On Fri, Feb 26, 2010 at 1:46 AM, Alex Schuster <wonko@wonkology.org> wrote:
> Mark Knecht writes:
>
>> Do I just watch the logs looking for problems? I have no way of
>> knowing right now whether this was a disk problem that's going to come
>> back, a 1 time deal due to power, or something else entirely.
>>
>> As these cheap machines that don't use RAID what's the right way to
>> go? emerge -e @world and then wait for the next event? Do nothing and
>> wait?
>
> Emerge smartmontools, then:
>
> smartctl -h /dev/sda *# get overview of what the drive thinks about itself
>
> smartctl -t short /dev/sda * * # start short self test
> Wait
> smartctl -l selftest /dev/sda *# see results
>
> smartctl -t long /dev/sda * * *# start long self test
> Wait a lot longer
> smartctl -l selftest /dev/sda *# see results
>
> You can continue working in the meanwhile, there will be no performance
> impact. You will see something like this in the log:
>
> === START OF READ SMART DATA SECTION ===
> SMART Self-test log structure revision number 1
> Num *Test_Description * Status * * * * * * *Remaining *LifeTime(hours)
> LBA_of_first_error
> # 1 *Short offline * * *Completed without error * 00% * *2275 * * * -
> # 2 *Extended offline * Completed without error * 00% * *2270 * * * -
> # 3 *Extended offline * Completed without error * 00% * *1799 * * * -
> # 4 *Extended offline * Completed without error * 00% * * 197 * * * -
> # 5 *Extended offline * Completed without error * 00% * * *26 * * * -
>
> I you have a '-' in the right column, the disk has found no errors. If
> there is a number, than it's the position of the first error.
>
> There's also badblocks, this will check every block and output the bad
> ones: badblocks -sv /dev/sda
>
> badblocks -svn /dev/sda will do a read-write test. In case of a bad block,
> the drive should exchange it with a spare one. Maybe this happens already
> in read-only mode, I am not sure.
>
> Also watch for errors in syslog or via dmesg, there should be some when
> bad blocks are being accessed.
>
> * * * *Wonko
>
>

Hi Wonko,
Yes, I do use smartctl on some other machines although I'm not very
good about it and your write-up is helpful so thanks for that.
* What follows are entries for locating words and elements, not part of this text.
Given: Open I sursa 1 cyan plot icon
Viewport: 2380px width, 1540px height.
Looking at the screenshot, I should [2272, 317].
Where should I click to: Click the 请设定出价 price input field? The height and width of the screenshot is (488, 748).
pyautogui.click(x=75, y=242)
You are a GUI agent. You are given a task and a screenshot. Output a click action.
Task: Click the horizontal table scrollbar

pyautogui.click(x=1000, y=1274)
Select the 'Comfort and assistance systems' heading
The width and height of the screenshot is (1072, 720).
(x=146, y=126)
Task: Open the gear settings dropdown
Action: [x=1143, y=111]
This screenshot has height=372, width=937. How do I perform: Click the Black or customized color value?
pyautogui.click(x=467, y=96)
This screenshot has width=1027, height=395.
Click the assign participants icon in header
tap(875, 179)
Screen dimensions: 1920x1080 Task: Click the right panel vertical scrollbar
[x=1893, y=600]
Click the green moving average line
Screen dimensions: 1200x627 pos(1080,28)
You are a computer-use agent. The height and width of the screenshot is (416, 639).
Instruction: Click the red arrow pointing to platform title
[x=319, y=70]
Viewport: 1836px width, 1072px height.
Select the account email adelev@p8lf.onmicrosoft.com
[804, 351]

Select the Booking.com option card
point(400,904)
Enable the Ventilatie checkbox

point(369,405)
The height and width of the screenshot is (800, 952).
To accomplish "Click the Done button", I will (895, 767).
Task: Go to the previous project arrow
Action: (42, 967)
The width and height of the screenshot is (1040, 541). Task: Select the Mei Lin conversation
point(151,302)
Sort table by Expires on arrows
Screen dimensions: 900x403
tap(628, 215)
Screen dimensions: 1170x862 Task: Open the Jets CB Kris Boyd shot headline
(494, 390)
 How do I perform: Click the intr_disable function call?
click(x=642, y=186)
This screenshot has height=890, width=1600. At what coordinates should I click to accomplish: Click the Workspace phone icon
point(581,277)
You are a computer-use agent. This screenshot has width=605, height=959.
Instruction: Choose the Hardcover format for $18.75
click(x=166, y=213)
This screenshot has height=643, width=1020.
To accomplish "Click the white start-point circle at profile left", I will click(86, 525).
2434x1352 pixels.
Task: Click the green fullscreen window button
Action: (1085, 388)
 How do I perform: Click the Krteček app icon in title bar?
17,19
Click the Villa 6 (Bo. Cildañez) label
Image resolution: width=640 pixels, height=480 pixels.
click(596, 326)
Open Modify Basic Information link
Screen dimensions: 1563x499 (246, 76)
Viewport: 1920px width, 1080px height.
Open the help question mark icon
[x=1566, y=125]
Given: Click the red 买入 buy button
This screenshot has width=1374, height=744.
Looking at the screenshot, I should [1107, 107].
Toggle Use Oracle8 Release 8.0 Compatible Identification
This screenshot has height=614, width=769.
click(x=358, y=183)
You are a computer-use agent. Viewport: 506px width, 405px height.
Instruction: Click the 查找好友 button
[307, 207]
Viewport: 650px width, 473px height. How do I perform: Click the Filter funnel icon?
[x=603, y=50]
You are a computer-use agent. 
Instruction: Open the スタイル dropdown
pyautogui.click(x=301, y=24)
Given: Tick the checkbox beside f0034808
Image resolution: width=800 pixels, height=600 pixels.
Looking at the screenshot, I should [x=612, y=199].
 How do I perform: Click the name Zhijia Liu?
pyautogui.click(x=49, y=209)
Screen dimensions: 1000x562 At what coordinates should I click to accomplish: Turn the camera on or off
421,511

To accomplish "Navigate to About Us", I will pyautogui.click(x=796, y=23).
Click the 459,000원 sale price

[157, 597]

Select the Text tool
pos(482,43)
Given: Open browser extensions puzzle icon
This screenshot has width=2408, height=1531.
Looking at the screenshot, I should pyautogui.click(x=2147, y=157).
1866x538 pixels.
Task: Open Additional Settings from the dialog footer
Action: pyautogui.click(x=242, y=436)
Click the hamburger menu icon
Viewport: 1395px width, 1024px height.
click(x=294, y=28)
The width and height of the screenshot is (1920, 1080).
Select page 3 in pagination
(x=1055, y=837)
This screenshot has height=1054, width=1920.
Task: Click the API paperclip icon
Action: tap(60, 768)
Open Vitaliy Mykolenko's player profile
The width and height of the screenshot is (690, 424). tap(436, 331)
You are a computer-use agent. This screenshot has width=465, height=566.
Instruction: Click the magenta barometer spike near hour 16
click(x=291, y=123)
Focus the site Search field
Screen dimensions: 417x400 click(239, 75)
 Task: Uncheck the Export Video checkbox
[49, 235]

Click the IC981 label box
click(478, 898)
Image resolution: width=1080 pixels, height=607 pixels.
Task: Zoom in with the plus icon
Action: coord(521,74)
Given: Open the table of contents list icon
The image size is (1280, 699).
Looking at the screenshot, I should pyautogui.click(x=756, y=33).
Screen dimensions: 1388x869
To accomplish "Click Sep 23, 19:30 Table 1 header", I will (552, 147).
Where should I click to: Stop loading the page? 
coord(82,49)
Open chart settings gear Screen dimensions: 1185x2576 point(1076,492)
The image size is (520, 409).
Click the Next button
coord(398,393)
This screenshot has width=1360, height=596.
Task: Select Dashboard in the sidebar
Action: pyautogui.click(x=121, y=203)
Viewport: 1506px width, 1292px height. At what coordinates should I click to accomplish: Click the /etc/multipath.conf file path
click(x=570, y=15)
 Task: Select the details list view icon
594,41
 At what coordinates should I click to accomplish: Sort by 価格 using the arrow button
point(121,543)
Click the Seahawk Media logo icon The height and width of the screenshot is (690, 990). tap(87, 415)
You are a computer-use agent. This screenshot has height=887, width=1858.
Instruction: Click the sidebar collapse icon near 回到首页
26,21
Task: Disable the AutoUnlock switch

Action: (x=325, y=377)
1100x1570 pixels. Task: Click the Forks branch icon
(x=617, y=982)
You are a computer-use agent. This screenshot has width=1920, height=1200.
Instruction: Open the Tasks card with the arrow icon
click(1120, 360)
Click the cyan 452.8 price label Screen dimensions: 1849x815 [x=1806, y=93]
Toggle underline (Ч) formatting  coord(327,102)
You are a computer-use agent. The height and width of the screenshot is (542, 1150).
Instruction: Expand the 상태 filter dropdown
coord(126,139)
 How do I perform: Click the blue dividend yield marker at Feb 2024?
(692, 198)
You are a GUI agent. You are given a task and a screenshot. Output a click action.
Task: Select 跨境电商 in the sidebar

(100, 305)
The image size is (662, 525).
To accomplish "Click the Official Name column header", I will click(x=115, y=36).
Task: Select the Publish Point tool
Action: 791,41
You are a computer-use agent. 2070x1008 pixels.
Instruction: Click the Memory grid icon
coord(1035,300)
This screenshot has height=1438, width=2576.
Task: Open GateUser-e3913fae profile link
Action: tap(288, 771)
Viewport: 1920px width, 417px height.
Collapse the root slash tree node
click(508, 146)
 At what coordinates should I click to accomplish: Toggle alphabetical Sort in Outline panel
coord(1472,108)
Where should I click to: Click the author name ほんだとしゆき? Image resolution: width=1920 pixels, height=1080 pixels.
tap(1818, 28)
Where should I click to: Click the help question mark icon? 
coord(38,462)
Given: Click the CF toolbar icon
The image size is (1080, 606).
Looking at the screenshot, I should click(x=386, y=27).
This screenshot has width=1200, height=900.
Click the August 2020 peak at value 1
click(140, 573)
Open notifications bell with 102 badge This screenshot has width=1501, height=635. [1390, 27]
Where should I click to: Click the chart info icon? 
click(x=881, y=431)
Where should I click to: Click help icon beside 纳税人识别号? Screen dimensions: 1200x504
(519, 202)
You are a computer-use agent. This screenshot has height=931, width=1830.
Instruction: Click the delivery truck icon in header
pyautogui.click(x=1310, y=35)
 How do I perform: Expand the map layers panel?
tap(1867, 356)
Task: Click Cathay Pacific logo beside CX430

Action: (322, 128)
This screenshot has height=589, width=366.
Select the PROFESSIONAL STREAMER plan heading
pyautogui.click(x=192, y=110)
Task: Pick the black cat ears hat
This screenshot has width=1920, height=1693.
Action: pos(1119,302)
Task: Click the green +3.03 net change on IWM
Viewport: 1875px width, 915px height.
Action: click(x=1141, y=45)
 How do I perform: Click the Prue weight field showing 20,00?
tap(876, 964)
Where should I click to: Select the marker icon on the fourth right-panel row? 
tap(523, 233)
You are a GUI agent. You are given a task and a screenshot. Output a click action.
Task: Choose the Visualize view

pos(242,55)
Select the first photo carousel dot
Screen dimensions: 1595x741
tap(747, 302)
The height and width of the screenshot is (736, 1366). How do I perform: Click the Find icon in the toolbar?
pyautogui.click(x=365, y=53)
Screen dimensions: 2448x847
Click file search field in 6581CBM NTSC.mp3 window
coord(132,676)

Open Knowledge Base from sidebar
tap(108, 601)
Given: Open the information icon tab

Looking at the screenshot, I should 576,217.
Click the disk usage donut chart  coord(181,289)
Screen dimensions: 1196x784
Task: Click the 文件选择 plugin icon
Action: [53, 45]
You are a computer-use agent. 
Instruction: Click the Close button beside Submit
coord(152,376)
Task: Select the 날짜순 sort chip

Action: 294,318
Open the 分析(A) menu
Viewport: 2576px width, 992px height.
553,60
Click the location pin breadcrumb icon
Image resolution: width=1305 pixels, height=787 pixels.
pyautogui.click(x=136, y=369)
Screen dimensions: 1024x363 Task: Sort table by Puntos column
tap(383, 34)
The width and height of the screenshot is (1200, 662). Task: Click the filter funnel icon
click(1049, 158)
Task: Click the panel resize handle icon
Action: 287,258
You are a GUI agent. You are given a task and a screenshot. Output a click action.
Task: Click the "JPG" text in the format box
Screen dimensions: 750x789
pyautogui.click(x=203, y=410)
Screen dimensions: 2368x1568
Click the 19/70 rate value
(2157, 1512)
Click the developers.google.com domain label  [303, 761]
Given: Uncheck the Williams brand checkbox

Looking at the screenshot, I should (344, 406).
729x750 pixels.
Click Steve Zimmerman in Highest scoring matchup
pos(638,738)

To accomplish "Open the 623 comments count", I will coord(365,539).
My wife's machines is older and and I don't think SMART is
supported on her drive. Note the lack of a * on the SMART line in
hdparm -I:

dragonfly ~ # hdparm -I /dev/hda

/dev/hda:

ATA device, with non-removable media
Model Number: WDC WD1600BB-00FTA0
Serial Number: WD-WMAES2091586
Firmware Revision: 15.05R15
Standards:
Supported: 6 5 4
Likely used: 6
Configuration:
Logical max current
cylinders 16383 16383
heads 16 16
sectors/track 63 63
--
CHS current addressable sectors: 16514064
LBA user addressable sectors: 268435455
LBA48 user addressable sectors: 312581808
Logical/Physical Sector size: 512 bytes
device size with M = 1024*1024: 152627 MBytes
device size with M = 1000*1000: 160041 MBytes (160 GB)
cache/buffer size = 2048 KBytes (type=DualPortCache)
Capabilities:
LBA, IORDY(can be disabled)
Standby timer values: spec'd by Standard, with device specific minimum
R/W multiple sector transfer: Max = 16 Current = 16
Recommended acoustic management value: 128, current value: 254
DMA: mdma0 mdma1 mdma2 udma0 udma1 udma2 udma3 udma4 *udma5
Cycle time: min=120ns recommended=120ns
PIO: pio0 pio1 pio2 pio3 pio4
Cycle time: no flow control=120ns IORDY flow control=120ns
Commands/features:
Enabled Supported:
SMART feature set
Security Mode feature set
* Power Management feature set
* Write cache
* Look-ahead
* Host Protected Area feature set
* WRITE_BUFFER command
* READ_BUFFER command
* DOWNLOAD_MICROCODE
SET_MAX security extension
Automatic Acoustic Management feature set
* 48-bit Address feature set
* Device Configuration Overlay feature set
* Mandatory FLUSH_CACHE
* FLUSH_CACHE_EXT
* SMART error logging
* SMART self-test
Security:
supported
not enabled
not locked
not frozen
not expired: security count
not supported: enhanced erase
HW reset results:
CBLID- above Vih
Device num = 0 determined by CSEL
Checksum: correct
dragonfly ~ #

dragonfly ~ # smartctl -H /dev/hda
smartctl version 5.38 [i686-pc-linux-gnu] Copyright (C) 2002-8 Bruce Allen
Home page is http://smartmontools.sourceforge.net/

SMART Disabled. Use option -s with argument 'on' to enable it.
dragonfly ~ # smartctl -s on /dev/hda
smartctl version 5.38 [i686-pc-linux-gnu] Copyright (C) 2002-8 Bruce Allen
Home page is http://smartmontools.sourceforge.net/

=== START OF ENABLE/DISABLE COMMANDS SECTION ===
Error SMART Enable failed: Input/output error
Smartctl: SMART Enable Failed.

A mandatory SMART command failed: exiting. To continue, add one or
more '-T permissive' options.
dragonfly ~ #

I've not tried the -T permissive options.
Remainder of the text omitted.